Overall revenue on broadcast television will increase 9.2 percent to $52.95 billion in 2012, seeing both increases in advertising and double-digit retransmission increases, said a new report by the investment firm, Veronis Suhler Stevenson (VSS).
Broadcast TV advertising will grow 6.5 percent in 2012 to $44.71 billion, thanks to the Olympics and presidential elections, said VSS. Ad spending for broadcasting is expected to increase 2.5 percent from 2011 to 2016.
Spending within the entire U.S. communications industry will increase 5.2 percent in 2012 to reach $1.189 trillion as consumers and businesses increasingly embrace digital technology and return to spending levels not seen since before the recent worldwide economic downturn, according to the VSS forecast.
VSS is a global capital private investment firm targeting companies in the information, education, communications and business services industries in North America and Europe.
“Digital’s influence is now a constant and significant factor in every sector, segment and sub-segment of the U.S. communications industry,” said John Suhler, cofounder and president of VSS. “At the same time as digital technology and innovation continue to spur growth in the industry or propel the communications industry forward, emerging digital media and services are significantly changing consumption habits among both institutional and consumer end users.
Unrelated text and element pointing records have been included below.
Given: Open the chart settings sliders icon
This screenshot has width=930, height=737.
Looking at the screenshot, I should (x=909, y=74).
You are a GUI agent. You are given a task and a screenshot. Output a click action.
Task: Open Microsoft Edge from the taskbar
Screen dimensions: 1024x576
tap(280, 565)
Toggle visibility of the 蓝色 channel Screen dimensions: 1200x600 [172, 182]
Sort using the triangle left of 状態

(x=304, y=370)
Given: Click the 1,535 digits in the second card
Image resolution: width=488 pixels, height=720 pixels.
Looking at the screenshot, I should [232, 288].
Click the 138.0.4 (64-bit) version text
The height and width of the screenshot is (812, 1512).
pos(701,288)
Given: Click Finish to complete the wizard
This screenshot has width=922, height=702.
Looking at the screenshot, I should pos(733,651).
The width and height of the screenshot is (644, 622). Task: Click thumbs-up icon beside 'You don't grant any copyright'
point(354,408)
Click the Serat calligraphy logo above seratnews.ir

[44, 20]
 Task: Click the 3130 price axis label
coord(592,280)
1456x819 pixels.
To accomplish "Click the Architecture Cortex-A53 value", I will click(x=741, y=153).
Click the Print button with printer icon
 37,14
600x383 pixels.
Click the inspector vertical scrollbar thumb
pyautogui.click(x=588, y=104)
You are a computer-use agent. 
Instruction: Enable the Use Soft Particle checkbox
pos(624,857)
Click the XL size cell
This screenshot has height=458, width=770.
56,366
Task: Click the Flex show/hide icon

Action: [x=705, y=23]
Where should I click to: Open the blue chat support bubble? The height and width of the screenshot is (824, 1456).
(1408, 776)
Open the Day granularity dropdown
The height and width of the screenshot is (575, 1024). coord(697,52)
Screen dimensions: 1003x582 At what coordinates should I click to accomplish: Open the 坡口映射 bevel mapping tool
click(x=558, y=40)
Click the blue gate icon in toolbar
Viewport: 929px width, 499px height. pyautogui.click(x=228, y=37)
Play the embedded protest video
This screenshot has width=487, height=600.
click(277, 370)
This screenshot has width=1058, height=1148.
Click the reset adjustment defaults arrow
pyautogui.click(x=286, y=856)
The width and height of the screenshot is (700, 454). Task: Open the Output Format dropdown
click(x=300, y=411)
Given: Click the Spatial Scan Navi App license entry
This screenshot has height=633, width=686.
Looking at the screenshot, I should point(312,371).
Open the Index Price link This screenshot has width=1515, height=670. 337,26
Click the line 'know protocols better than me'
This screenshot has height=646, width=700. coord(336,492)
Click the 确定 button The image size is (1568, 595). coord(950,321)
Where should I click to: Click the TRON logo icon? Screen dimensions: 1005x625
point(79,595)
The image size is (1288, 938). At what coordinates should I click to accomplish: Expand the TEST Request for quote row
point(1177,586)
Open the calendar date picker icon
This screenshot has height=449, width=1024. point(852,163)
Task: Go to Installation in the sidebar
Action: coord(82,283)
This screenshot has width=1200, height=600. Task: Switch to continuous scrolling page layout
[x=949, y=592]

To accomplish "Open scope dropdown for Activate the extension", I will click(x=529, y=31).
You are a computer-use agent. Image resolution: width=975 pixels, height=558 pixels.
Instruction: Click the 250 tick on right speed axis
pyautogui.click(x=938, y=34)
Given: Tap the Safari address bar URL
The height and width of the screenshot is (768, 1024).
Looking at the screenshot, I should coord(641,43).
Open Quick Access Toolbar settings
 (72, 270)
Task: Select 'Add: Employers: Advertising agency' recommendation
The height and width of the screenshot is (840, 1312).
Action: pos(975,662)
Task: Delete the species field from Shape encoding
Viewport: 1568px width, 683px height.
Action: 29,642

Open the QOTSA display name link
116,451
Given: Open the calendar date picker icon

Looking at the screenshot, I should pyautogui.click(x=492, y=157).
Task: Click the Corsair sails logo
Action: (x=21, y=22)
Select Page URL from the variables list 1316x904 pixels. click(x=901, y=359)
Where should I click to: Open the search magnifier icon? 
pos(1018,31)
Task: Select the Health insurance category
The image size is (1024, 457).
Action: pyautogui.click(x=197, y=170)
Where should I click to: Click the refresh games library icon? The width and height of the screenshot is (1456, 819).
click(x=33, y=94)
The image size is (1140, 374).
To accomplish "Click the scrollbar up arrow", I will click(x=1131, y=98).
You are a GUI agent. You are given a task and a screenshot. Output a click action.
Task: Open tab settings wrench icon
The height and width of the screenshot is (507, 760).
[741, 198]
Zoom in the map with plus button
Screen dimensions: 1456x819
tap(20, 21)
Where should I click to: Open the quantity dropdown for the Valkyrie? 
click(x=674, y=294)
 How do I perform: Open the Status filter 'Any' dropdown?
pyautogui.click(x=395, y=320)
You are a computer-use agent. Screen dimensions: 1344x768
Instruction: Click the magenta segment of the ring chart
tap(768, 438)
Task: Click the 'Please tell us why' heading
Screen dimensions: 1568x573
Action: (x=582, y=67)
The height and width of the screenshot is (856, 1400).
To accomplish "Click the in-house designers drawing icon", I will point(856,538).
These developments will drive digital-related expenditures to constitute nearly 40 percent of the overall U.S. communications industry spending by 2016.”
The report said that revenue for subscription television has increased with more bundled services and major advertisers moving their ads from the broadcast networks to lower cost cable networks.
Cable TV, the report said, will grow 3.6 percent to $75.92 billion in 2012. Satellite will increase 6.3 percent to $31.77 billion. Telco TV spending will increase to $5.34 billion, up 12.9 percent.